Natural and Forced North Atlantic Hurricane Potential Intensity Change in CMIP5 Models

Wednesday, 17 December 2014
Mingfang Ting, Suzana J Camargo, Cuihua Li and Yochanan Kushnir, Lamont Doherty Earth Observ, Palisades, NY, United States
Possible future changes of North Atlantic hurricane intensity and the attribution of past hurricane intensity changes in the historical period were investigated in this study using the Climate Model Intercomparison Project phase 5 multi-model, multi-ensemble simulations. To this end, we used the potential intensity (PI), the theoretical upper limit of the tropical cyclone intensity given the large-scale environmental conditions.

The multi-model mean PI averaged over the tropical North Atlantic showed a significant increase toward the end of the 21st Century under both the rcp4.5 and rcp8.5 emission scenarios. The anthropogenically induced warming would put the North Atlantic PI largely above the historical mean by the mid-21st Century even considering the multidecadal natural variability.

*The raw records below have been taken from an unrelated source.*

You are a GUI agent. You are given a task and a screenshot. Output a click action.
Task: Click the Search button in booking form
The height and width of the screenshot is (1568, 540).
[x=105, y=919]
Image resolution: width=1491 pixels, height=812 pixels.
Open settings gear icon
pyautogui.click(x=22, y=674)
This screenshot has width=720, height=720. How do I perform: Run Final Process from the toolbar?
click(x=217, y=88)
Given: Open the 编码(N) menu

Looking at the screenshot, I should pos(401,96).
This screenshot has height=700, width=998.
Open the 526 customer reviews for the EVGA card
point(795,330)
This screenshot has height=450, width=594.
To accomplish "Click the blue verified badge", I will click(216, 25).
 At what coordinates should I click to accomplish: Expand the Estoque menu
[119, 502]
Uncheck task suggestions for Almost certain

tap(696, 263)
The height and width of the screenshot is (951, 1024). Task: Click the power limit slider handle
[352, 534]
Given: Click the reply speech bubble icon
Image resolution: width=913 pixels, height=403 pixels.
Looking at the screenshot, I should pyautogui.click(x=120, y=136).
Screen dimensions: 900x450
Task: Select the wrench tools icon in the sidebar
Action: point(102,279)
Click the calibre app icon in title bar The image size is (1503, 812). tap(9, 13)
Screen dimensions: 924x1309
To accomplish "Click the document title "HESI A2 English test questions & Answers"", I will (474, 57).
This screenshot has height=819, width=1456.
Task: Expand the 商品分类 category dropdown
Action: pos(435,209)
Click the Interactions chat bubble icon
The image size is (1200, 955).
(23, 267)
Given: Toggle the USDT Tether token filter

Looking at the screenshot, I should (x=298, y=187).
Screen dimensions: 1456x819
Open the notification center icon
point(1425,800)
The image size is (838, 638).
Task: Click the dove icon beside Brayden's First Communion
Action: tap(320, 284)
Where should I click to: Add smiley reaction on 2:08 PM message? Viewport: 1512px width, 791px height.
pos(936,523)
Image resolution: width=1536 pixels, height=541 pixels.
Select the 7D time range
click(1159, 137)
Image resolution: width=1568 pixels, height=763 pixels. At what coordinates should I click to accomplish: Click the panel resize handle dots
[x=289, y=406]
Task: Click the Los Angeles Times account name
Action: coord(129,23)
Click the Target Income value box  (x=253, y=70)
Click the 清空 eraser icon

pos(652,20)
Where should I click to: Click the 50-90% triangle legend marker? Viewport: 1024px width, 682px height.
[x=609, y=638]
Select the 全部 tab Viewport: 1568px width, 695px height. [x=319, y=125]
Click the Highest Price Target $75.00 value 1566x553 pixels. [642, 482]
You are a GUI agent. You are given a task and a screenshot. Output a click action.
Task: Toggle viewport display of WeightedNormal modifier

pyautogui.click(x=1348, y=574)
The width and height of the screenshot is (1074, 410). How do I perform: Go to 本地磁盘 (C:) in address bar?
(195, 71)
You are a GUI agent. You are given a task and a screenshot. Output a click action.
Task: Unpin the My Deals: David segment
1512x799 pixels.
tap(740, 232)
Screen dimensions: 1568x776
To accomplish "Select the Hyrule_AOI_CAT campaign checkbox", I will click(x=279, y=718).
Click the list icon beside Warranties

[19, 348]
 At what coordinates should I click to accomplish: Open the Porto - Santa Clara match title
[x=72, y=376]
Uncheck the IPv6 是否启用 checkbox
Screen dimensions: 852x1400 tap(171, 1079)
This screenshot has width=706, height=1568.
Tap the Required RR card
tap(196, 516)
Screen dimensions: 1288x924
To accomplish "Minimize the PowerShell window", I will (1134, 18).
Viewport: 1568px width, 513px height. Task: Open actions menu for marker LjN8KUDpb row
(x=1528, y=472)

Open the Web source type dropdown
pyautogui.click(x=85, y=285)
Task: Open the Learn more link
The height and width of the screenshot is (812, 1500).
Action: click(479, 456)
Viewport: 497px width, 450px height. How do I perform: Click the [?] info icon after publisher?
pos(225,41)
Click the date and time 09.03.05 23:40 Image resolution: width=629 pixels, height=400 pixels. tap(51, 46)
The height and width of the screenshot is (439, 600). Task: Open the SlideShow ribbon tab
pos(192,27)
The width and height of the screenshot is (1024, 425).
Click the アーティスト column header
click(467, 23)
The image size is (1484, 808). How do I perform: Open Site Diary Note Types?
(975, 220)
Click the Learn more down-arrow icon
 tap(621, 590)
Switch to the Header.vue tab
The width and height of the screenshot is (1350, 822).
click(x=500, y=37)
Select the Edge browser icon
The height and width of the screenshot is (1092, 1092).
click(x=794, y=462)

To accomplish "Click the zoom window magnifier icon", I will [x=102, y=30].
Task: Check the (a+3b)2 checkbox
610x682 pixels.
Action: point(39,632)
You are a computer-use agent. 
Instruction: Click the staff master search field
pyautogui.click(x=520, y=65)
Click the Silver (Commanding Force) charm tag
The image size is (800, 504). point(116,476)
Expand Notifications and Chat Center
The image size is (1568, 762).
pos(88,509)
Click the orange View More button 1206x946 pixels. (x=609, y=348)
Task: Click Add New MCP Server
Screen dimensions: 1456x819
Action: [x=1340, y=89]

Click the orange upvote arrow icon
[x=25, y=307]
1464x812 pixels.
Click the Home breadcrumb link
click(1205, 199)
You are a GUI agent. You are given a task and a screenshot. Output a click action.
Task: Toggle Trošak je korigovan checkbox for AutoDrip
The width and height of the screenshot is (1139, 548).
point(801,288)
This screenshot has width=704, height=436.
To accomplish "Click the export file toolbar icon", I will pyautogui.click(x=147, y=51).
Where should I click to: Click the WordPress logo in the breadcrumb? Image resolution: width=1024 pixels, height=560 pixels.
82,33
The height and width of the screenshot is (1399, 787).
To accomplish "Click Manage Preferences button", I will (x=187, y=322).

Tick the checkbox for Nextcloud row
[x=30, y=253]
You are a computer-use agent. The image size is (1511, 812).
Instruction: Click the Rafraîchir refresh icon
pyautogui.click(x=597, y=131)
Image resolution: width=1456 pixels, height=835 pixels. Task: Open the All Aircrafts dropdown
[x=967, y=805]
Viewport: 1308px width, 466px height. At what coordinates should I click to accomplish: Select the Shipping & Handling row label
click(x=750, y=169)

We further show that the sea surface temperature anomalies associated with the Atlantic Multidecadal Variablity (AMV) are more effective than that associated with climate change in causing Atlantic PI changes, due to the localized nature of the AMV SST anomalies, confirming the role of remote SST impact on hurricane PI in the climate change scenarios.

During the historical period, both aerosols and greenhouse gases contribute to the forced changes in PI. The decrease in PI caused by aerosol forcing and the increase due to greenhouse gas forcing largely canceled each other, and the sharp increase in PI in the recent 30 years was dominated by the multi-decadal natural variability associated with the positive phase of the AMV.